Good ole Wimpy, always on the prowl for a little charitable assistance to get a hamburger.  For those of you who don’t know Wimpy, he was a hamburger addicted friend of Popeye and Olive Oyl (if you don’t know who they are – Wimpy, Popeye, Olive Oyl).  Wimpy was in a continual state of being underfunded, or maybe in by today’s standards we could say he was underemployed and food insecure?  It’s that “charitable assistance” I am going to discuss today, more specifically public assistance programs funded with tax dollars.

One of the alleged moral responsibilities of society is to care for and provide assistance to those in need through public assistance programs.  For the sake of this discussion only I will agree without qualification to this premise.  With that stipulation made we look at what this alleged moral responsibility equates to in helping the less fortunate.

Welfare is the general heading under which people gain aid for periods of time (some of those periods lasting years).  There are various federal and state controlled programs paid through taxes that fund these programs.  For this discussion we when I speak of welfare I will be speaking to assistance programs such as Women, Infants, and Children (WIC) health and nutrition programs, Temporary Assistance for Needy Families (TANF), Supplemental Nutritional Assistance Program (SNAP), housing assistance, health assistance programs etc.

There is no question that there are people needing assistance and since society wants to provide that safety net, then when it is provided the assistance should come with the responsibility to the receiver to return to society some remuneration for that assistance.  In considering the assistance to be given there should be some forms of means testing obviously to determine the reasonable amount of need one has.  As well as that needs testing there should be some non-negotiable requirements in how long the assistance will last and what the recipient must return to society.

For example, any assistance one receives is offset by the requirement of that recipient to work for the community in return.  There are myriad jobs that would benefit the community.  Recipients could work on grounds crews to maintain parks, public roadways, or school grounds as examples.  Further work could be provided in public agencies and buildings, whether assisting in cleaning the buildings, working in public assistance programs that aid the elderly, providing services in public established child care programs watching children of other recipients needing child care while they work for their communities.  For those with physical limitations not severe enough to prevent working in some area there could be administrative assistance given in places like libraries, recreation centers, or visitors centers for instance.  Work programs could also be structured in a work-education format.  A recipient may work 20 hours per week and attend vocational training courses for the other 20 hours per week.  The goal of course to provide the recipient with skill sets that can be used to obtain full time employment, removing the need for them to continue on public assistance programs.

Recipients would be working for their assistance awards, thereby removing a stigma of accepting handouts and also quelling any public complaints of recipients being welfare addicted and unwilling to quit.  Recipients would be required to work a standard 40 hour work week.  The assistance received would be prorated out per hour, so any missed work time would result in decreased assistance by the prorated amount.  All assistance received would be considered in the annual earnings statements all receive for filing federal taxes.  There should be no exemption since those not on assistance programs do not have their earnings generally excused.  Obviously recipients would have the same opportunities for tax reductions provided for in the tax code just as anyone else not on assistance does.

What happens though should a recipient be injured in some manner while completion the work for assistance job required of them?  Well, they would have the same access to worker compensation as any other worker.  It’s a system already in place so there is no reason not to utilize it.
···
**COMPLETE THE FOLLOWING**:
a: In the essay on welfare and work requirements, how many hours per week would a recipient in the work-education format spend working?
b: Resume the essay on welfare and work requirements, picking up after its final sentence.

**Stored records**:
···
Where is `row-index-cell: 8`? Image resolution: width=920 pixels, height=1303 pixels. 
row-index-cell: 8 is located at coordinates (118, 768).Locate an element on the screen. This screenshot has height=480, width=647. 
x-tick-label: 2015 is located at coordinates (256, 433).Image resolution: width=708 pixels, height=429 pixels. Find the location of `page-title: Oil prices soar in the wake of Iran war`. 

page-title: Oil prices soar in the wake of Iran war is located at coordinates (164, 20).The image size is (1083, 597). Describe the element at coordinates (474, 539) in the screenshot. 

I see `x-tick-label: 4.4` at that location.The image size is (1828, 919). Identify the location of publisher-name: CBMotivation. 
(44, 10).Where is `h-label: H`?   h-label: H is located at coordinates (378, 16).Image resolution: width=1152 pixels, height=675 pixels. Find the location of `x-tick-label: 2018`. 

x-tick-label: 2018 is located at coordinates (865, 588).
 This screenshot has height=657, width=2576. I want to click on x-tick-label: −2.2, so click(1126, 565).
···
**RESPONSES IN ORDER**:
a: 20 hours per week, with the other 20 hours spent in vocational training courses.

b:
The differing programs for assistance to those in need would have maximum limits that shall not be exceeded.  If a recipient is receiving assistance under more than one program then the program with the longest limit would be the limitation for all the programs the person is receiving aid through.  During the period the recipient is receiving assistance the program would begin phasing out the amount received at some point in the period until the eligibility amount reaches zero percent.  As an example, a person is receiving TANF assistance.  The limitation is determined to be the length of time to reduce the benefit provided to zero percent beginning in the seventh month.  The first six months would be 100%; the seventh month would see a 5% reduction to 95%, the eighth month another 5% reduction to 90%, continuing to zero percent from the ninth through eighteenth month.  This gives a total assistance period of 26 months after which the recipient has exhausted their “entitlement” and must be self-sufficient to the best of their ability.  If we stop playing the game of continually extending assistance to an individual, and if that individual is aware of exactly when the assistance will end, then that individual should be taking control of their future and be prepared for when the assistance is maxed out.

Keep in mind throughout the period an individual is on assistance of some kind there is nothing preventing that individual from receiving private charitable assistance.  These private programs may have their own criteria for an individual to qualify and there should be no link between what the individual receives privately and what they receive publicly – on the public assistance side.  If private charities wish to limit their aid when one is receiving public assistance as well, that’s up to the private charity.  To keep anyone from objecting, I further believe the funneling of public taxpayer funds to private entities to provide any assistance to individuals should be barred at all levels.  No public funds to charities, none to organizations like NPR or Planned Parenthood either.

Is this the best solution to there being taxpayer support public assistance programs?  No.  Ideally we should have a society that does not require any type of public assistance.  We could have too, but the majority of Americans are completely unwilling to take the necessary steps that would bring about the reductions in the need for these types of programs.  That of course is a totally different article to write, probably several more.

Now, Wimpy requests that you pass him the ketchup.

12 Comments leave one →
  1. Whitehorn permalink
    April 4, 2011 5:01 pm

    I agree 100% on this Artical I also think anyone getting welfare or help from the Goverment should take a weekly drug test and if not married should have a limit on the kids in the household Ive heard people say the more kids the more money I get
    Its time to stop wasteing money on people with there hands out and not wonting to work for it

    • April 4, 2011 5:30 pm


      I am not up on the aspects of what, if any, limitations are in place to keep from a person increasing their welfare take by increasing the number of children. But, it shouldn’t be so. No one pays a working parent more just because they have another child and it shouldn’t be that way for welfare recipients.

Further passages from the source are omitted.